Nous restâmes un instant là, assis, sans rien nous dire.

— Et que vont-ils faire de nous ? questionnai-je.

— C’est ce que je me demande, dit-il ; c’est bien ce que je me demande. Après l’affaire de Weybridge, je m’en allai vers le sud, tout perplexe. Je vis ce qui se passait. Tout le monde s’agitait et braillait ferme. Moi, je n’ai guère de goût pour le remue-ménage. J’ai vu la mort de près une fois ou deux ; ma foi, je ne suis pas un soldat de parade, et, au pire et au mieux — la mort, c’est la mort. Il n’y a que celui qui garde son sang-froid qui s’en tire. Je vis que tout le monde s’en allait vers le sud, et je me dis : De ce côté-là, on ne mangera plus avant qu’il soit longtemps, et je fis carrément volte-face. Je suivis les Marsiens comme le moineau suit l’homme. Par là-bas, dit-il en agitant sa main vers l’horizon, ils crèvent de faim par tas en se battant et en se trépignant…

Il vit l’expression d’angoisse de ma figure, et il s’arrêta, embarrassé.

— Sans doute, poursuivit-il, ceux qui avaient de l’argent ont pu passer en France.

Il parut hésiter et vouloir s’excuser, mais rencontrant mes yeux, il continua :

— Ici, il y a des provisions partout. Des tas de choses dans les boutiques, des vins, des alcools, des eaux minérales.

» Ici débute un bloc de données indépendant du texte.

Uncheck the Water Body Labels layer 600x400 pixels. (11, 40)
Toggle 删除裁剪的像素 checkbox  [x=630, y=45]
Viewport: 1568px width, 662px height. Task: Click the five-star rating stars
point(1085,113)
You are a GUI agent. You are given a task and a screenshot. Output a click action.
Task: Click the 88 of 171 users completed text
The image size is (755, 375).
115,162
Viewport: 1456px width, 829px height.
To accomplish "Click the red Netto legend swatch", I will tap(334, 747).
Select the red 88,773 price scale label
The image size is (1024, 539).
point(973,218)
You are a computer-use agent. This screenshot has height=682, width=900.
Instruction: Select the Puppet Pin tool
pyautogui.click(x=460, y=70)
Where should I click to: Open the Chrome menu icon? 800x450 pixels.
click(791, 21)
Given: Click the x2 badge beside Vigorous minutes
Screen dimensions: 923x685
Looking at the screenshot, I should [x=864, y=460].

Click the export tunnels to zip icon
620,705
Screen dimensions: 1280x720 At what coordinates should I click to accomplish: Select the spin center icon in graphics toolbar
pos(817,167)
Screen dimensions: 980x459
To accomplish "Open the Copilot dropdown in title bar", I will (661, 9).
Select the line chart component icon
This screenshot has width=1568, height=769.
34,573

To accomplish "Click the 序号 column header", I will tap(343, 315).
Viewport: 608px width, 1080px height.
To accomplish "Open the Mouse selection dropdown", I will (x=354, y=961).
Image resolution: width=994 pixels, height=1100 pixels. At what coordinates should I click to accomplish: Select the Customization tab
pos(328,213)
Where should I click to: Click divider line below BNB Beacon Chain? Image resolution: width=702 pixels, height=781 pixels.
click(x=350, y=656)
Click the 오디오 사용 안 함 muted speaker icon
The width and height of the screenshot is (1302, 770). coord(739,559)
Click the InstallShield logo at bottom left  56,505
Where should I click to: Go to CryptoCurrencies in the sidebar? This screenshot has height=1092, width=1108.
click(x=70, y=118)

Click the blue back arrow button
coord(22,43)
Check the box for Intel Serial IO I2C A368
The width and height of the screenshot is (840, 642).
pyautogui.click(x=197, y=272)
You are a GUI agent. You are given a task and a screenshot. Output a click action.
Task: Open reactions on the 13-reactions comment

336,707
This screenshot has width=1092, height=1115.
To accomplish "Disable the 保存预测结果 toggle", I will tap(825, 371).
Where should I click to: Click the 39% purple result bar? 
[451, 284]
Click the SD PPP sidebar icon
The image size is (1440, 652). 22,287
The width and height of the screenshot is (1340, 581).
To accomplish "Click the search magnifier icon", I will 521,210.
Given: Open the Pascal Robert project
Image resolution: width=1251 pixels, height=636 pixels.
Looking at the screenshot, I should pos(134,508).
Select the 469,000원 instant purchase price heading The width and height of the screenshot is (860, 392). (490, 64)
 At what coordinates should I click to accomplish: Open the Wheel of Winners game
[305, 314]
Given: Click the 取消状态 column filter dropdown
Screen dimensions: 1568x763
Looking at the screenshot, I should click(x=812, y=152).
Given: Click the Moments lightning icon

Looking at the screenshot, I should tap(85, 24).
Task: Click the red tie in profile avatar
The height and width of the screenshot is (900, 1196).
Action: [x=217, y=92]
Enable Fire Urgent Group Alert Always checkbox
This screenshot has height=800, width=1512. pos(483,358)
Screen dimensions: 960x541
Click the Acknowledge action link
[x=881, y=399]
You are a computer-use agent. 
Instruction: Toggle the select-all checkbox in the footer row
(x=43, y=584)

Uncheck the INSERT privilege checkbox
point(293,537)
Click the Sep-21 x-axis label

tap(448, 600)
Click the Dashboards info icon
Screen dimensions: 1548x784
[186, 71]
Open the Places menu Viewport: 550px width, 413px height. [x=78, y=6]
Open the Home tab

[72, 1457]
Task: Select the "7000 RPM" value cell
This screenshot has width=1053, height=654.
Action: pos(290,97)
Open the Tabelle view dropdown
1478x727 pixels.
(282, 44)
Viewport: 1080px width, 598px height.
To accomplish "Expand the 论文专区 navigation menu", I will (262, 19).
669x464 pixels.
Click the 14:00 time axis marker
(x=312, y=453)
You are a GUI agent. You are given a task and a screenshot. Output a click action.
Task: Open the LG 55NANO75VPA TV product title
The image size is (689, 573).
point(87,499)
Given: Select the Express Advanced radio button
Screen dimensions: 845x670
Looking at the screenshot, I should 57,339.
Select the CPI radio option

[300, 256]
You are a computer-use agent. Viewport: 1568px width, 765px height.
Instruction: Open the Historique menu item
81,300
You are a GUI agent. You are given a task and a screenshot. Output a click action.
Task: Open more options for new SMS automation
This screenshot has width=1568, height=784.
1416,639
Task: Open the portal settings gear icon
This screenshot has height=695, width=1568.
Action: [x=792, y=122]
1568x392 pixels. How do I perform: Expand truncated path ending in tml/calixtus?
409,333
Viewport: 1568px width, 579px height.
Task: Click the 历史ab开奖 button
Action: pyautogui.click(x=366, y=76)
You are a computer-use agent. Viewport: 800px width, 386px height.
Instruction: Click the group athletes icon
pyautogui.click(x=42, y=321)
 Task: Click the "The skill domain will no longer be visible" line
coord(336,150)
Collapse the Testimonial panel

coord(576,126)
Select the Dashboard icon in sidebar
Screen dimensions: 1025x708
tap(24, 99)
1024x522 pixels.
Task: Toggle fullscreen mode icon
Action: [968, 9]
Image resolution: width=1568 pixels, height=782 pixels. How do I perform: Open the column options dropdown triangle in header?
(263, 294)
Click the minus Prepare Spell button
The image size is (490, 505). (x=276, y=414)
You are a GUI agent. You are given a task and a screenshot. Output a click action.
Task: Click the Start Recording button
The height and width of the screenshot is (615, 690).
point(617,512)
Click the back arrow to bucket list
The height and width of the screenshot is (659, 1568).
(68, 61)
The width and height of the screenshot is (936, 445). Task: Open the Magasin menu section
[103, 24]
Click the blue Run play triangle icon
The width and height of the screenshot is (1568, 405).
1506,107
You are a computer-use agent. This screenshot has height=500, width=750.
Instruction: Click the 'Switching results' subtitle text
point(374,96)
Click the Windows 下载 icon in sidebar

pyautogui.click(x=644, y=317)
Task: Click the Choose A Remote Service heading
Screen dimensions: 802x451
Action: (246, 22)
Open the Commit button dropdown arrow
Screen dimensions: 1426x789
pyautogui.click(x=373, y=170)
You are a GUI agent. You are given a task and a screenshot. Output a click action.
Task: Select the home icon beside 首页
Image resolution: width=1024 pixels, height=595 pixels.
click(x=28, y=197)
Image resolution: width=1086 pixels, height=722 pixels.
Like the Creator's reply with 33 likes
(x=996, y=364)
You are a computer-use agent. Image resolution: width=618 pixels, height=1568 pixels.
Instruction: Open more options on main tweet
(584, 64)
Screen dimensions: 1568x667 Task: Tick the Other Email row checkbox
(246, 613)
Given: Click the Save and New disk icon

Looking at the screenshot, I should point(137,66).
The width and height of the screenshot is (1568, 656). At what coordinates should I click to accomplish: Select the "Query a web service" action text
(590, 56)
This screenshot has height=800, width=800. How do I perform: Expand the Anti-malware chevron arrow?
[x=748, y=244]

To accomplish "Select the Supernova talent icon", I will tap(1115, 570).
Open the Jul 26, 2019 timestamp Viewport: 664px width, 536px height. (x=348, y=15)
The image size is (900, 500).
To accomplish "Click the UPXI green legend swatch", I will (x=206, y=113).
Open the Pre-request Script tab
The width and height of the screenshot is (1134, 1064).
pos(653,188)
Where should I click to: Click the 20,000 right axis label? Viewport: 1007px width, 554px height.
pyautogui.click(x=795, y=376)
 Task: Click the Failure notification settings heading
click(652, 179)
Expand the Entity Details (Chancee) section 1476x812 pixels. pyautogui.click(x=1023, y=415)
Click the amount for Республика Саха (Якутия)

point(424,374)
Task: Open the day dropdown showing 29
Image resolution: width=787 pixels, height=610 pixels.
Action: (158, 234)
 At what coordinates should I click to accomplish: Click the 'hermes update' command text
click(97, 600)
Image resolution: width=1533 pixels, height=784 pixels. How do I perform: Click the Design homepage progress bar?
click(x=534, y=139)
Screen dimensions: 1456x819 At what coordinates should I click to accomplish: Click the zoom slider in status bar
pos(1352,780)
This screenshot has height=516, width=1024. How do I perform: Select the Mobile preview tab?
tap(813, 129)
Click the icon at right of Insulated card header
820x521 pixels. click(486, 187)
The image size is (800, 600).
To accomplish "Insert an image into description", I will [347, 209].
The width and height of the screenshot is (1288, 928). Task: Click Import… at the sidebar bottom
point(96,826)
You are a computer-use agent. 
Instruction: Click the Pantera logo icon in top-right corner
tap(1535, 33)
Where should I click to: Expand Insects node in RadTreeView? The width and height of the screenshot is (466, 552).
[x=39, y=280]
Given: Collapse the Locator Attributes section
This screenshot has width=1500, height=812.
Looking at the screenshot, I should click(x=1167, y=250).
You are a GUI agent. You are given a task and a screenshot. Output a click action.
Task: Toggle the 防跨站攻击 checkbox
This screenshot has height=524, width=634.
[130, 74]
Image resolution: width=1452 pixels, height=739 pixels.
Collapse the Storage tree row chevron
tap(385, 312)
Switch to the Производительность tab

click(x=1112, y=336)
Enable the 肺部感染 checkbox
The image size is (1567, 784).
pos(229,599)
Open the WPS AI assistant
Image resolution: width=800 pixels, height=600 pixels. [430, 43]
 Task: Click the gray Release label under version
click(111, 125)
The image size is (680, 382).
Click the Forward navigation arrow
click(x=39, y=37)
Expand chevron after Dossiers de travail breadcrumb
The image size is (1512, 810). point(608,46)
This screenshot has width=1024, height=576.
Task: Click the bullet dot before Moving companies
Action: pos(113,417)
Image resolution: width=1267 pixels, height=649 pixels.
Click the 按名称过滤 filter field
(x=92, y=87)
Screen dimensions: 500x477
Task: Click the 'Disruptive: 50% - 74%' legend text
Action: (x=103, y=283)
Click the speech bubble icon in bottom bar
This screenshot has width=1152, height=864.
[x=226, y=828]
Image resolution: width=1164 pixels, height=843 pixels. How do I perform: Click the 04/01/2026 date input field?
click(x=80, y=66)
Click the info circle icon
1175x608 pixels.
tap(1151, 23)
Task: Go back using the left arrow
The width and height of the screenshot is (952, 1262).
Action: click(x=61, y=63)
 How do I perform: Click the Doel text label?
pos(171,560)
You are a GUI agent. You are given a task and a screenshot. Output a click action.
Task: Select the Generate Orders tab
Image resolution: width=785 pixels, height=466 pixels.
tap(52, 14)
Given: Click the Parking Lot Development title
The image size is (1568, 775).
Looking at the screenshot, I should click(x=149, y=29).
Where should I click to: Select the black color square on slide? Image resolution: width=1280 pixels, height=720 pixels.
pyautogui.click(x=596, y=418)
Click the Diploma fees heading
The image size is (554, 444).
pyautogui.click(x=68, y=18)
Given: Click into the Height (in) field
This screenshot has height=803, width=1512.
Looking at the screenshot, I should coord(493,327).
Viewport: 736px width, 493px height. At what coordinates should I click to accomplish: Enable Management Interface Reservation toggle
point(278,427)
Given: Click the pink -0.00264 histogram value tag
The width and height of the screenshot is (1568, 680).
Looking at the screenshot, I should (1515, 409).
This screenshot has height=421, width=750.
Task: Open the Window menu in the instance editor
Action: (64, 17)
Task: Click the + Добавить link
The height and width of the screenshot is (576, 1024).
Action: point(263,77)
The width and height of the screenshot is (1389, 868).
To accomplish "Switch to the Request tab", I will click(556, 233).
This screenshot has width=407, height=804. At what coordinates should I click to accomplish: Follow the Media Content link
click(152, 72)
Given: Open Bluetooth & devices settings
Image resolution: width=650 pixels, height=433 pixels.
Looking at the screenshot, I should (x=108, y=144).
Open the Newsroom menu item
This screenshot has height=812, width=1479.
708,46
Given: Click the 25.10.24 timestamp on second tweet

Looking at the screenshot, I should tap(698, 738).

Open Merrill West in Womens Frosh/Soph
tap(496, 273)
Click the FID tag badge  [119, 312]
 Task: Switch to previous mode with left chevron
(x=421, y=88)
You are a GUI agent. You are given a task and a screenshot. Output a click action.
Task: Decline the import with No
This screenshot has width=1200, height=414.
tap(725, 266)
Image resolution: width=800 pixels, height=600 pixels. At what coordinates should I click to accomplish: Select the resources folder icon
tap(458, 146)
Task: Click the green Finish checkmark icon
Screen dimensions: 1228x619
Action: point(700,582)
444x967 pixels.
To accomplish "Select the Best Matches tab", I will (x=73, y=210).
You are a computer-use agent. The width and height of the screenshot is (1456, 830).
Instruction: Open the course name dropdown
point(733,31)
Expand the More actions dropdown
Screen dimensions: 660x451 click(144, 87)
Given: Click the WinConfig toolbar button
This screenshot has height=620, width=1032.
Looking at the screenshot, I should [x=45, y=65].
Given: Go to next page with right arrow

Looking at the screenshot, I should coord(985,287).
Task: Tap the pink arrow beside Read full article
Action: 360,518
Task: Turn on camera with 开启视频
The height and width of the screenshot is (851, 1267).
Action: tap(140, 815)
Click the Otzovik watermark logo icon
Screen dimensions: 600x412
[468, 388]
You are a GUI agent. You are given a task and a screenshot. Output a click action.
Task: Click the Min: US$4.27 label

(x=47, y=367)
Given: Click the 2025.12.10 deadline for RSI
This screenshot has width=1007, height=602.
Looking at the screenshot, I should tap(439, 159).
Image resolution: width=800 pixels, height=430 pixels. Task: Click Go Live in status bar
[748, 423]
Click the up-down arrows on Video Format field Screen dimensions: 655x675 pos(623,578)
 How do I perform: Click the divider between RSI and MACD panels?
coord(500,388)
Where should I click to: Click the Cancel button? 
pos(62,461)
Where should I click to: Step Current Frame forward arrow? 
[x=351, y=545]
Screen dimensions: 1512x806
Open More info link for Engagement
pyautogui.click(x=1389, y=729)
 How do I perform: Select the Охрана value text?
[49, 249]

Les tuyaux et les conduites d’eau sont vides. Mais je vous racontais mes réflexions : nous avons affaire à des êtres intelligents, me dis-je, et ils semblent compter sur nous pour se nourrir. D’abord, ils vont fracasser tout — les navires, les machines, les canons, les villes, tout ce qui est régulier et organisé. Tout cela aura une fin. Si nous avions la taille des fourmis, nous pourrions nous tirer d’affaire ; ça n’est pas le cas et on ne peut arrêter des masses pareilles. C’est là un fait bien certain, n’est-ce pas ?

Je donnai mon assentiment.

— Bien ! c’est une affaire entendue — passons à autre chose, alors. Maintenant, ils nous attrapent comme ils veulent. Un Marsien n’a que quelques milles à faire pour trouver une multitude en fuite. Un jour, j’en ai vu un près de Wandsworth qui saccageait les maisons et massacrait le monde. Mais ils ne continueront pas de cette façon-là. Aussitôt qu’ils auront fait taire nos canons, détruit nos chemins de fer et nos navires, terminé tout ce qu’ils sont en train de manigancer par là-bas, ils se mettront à nous attraper systématiquement, choisissant les meilleurs et les mettant en réserve dans des cages et des enclos aménagés dans ce but. C’est là ce qu’ils vont entreprendre avant longtemps. Car, comprenez-vous ? ils n’ont encore rien commencé, en somme.